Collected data
◇ ◇ ◇ ◇ ◇

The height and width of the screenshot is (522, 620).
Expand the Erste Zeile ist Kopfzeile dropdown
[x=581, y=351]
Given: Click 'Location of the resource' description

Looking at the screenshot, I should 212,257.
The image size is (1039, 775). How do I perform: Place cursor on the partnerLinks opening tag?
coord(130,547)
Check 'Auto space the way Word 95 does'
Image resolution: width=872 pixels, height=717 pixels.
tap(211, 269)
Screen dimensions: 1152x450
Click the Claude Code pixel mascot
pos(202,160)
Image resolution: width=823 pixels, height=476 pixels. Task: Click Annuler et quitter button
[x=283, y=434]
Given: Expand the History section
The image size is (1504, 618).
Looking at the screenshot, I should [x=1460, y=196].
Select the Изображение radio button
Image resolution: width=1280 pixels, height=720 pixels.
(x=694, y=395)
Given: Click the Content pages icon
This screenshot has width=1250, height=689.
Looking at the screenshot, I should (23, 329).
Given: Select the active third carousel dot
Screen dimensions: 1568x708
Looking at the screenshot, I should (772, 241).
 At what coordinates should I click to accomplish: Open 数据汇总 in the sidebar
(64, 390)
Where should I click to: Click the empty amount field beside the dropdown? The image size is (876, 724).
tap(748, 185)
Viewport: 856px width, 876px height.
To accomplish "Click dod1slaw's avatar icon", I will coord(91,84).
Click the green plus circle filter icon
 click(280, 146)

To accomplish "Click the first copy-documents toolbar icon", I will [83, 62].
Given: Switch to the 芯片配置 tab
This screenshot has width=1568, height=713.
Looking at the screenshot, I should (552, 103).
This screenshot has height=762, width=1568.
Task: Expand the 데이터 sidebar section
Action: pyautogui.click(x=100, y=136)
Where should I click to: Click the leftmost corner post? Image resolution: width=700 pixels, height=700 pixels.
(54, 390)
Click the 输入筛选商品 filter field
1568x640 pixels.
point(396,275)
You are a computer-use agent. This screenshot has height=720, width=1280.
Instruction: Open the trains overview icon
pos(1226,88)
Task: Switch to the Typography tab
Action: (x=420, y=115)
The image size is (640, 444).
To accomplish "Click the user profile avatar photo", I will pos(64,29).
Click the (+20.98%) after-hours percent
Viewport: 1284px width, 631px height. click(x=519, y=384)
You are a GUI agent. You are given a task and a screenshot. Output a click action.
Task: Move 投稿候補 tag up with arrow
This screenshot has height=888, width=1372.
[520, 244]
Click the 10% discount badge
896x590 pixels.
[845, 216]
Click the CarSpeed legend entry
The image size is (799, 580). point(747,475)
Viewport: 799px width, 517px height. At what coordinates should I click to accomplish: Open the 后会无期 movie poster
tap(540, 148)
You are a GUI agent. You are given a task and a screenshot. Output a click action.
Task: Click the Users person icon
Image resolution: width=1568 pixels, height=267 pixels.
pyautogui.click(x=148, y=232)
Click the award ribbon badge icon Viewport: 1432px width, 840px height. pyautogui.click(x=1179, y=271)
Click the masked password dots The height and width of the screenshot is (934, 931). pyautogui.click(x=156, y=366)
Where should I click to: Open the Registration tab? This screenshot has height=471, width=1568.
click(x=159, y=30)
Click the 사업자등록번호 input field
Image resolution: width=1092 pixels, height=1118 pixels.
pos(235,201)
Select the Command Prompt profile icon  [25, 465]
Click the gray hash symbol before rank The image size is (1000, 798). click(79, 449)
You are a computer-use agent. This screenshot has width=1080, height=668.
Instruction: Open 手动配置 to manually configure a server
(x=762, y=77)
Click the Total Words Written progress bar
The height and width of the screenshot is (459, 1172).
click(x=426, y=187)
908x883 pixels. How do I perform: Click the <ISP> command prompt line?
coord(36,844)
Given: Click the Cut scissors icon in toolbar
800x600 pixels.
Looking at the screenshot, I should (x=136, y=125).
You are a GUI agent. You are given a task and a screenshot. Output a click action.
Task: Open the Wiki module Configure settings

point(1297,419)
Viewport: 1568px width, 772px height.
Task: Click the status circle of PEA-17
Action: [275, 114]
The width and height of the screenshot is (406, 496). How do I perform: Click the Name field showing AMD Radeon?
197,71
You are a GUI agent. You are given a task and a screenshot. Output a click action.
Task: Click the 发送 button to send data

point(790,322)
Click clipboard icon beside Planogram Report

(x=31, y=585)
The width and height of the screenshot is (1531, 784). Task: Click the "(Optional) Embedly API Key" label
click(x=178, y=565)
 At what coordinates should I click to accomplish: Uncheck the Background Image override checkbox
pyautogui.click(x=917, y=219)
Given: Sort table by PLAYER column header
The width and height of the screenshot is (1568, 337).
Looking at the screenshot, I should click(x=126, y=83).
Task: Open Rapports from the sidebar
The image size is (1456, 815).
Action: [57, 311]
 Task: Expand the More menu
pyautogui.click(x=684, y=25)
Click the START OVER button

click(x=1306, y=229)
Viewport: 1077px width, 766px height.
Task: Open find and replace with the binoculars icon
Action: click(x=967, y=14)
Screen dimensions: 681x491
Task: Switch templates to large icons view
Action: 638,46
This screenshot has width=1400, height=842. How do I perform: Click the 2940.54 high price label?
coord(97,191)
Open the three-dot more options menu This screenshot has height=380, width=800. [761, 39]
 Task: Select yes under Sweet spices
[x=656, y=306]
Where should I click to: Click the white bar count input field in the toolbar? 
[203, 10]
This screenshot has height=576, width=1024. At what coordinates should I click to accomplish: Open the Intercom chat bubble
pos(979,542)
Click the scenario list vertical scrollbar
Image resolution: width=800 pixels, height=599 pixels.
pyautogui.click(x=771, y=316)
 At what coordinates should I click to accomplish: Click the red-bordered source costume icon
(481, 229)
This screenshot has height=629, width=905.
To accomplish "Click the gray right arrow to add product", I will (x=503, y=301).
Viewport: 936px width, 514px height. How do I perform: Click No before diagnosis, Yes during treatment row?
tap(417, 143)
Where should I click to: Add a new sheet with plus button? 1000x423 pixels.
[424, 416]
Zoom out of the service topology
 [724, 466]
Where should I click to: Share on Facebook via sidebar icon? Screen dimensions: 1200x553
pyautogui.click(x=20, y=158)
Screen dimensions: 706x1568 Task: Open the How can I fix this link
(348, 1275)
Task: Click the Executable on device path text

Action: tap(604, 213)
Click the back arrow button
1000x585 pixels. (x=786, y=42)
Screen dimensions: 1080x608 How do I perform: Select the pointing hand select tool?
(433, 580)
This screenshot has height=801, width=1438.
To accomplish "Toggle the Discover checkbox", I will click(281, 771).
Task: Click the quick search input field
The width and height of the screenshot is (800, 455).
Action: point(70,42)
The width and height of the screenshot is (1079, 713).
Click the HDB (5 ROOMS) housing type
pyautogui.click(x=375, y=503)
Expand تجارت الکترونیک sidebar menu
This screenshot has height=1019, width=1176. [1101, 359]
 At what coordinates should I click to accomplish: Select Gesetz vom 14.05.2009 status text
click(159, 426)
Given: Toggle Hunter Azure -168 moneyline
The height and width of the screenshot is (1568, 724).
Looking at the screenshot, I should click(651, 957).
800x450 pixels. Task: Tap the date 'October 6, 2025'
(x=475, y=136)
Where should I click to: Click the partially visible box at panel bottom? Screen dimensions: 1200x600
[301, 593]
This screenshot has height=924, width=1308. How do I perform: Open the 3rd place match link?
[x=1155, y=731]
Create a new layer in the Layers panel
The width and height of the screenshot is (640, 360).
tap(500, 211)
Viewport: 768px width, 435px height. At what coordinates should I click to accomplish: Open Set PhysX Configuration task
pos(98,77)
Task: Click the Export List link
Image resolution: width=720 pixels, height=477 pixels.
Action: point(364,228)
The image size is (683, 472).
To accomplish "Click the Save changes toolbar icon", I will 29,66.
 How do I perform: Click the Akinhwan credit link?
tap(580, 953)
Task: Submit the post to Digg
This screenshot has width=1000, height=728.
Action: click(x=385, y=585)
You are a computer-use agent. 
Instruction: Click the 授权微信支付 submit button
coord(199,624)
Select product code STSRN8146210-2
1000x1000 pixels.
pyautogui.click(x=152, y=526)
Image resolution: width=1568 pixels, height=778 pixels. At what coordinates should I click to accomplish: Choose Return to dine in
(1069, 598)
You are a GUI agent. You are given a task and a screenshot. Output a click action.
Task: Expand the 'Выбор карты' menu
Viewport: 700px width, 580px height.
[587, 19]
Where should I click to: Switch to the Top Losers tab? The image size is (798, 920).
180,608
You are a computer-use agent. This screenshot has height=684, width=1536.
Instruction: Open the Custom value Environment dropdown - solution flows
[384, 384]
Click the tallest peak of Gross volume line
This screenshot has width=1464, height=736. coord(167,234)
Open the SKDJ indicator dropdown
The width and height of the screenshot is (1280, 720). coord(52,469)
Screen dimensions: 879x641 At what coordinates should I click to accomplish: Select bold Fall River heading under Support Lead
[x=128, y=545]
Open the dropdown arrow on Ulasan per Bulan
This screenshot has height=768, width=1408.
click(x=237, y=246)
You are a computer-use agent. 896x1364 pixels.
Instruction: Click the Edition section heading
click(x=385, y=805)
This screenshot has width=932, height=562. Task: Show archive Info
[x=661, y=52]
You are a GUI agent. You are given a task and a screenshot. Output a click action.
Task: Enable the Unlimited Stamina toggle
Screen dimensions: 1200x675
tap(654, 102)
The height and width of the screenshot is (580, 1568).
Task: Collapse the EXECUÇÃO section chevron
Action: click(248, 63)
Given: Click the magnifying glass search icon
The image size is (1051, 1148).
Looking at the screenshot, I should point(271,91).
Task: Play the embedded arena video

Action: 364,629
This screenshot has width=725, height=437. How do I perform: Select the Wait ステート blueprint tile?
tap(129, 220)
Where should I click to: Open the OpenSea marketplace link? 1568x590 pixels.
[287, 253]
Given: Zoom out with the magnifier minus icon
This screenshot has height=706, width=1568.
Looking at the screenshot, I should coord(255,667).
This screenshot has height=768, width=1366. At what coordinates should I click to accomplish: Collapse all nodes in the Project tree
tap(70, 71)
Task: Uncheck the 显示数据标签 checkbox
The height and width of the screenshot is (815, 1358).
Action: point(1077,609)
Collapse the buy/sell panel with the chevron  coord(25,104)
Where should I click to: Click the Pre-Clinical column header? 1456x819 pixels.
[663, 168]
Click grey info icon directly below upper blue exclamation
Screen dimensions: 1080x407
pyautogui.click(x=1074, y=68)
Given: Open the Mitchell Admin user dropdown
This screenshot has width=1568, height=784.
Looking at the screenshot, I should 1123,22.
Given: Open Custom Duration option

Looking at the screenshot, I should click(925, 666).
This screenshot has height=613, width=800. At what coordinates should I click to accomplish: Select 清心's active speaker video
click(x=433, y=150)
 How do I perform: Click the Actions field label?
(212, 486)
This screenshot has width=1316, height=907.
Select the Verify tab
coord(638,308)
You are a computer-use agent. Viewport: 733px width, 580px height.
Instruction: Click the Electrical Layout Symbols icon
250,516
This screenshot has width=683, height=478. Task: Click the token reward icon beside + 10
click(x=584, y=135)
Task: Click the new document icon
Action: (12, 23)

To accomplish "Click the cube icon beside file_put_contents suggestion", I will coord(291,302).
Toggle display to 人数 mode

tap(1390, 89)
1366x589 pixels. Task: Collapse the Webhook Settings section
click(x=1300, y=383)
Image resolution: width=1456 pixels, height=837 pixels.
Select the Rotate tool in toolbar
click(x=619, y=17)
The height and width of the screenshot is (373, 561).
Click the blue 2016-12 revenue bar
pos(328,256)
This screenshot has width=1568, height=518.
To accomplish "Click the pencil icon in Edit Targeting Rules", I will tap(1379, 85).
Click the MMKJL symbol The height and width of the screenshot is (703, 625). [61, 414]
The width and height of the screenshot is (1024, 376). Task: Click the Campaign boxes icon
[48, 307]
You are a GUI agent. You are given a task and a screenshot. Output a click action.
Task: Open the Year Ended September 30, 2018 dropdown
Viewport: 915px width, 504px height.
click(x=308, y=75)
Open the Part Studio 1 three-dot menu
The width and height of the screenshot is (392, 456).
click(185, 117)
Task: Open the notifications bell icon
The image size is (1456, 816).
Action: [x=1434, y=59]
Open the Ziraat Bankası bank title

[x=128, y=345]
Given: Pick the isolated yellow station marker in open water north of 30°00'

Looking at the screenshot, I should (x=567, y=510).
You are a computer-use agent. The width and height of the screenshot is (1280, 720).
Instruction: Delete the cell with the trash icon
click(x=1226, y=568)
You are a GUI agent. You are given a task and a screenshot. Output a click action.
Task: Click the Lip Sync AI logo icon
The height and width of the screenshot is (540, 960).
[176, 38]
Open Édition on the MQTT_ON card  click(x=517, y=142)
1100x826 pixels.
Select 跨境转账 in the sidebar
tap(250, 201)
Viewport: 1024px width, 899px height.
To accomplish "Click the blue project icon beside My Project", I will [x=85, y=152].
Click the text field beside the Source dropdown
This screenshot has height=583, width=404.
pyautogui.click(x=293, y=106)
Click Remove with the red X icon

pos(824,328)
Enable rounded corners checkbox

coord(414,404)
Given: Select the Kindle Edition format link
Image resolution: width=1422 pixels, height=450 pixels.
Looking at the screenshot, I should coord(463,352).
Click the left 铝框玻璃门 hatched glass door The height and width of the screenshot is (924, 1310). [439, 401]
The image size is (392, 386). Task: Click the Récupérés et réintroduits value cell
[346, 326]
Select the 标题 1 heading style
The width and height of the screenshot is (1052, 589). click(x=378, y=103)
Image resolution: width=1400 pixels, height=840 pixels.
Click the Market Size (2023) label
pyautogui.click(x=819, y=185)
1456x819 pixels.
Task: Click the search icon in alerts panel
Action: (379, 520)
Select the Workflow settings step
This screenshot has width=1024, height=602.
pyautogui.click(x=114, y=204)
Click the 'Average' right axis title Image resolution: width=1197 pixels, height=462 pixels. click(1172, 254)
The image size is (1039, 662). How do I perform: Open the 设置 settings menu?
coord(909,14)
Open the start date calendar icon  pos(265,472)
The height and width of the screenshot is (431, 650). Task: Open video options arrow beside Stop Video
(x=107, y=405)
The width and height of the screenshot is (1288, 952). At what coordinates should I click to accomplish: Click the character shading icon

◇ ◇ ◇ ◇ ◇

ACTION ITEM:
Return, with no change at all, every line in the entries above from the line containing "This screenshot has height=888, width=1372." through the line containing "Click the award".

SOLUTION TO THIS TASK:
This screenshot has height=888, width=1372.
[520, 244]
Click the 10% discount badge
896x590 pixels.
[845, 216]
Click the CarSpeed legend entry
The image size is (799, 580). point(747,475)
Viewport: 799px width, 517px height. At what coordinates should I click to accomplish: Open the 后会无期 movie poster
tap(540, 148)
You are a GUI agent. You are given a task and a screenshot. Output a click action.
Task: Click the Users person icon
Image resolution: width=1568 pixels, height=267 pixels.
pyautogui.click(x=148, y=232)
Click the award ribbon badge icon Viewport: 1432px width, 840px height. pyautogui.click(x=1179, y=271)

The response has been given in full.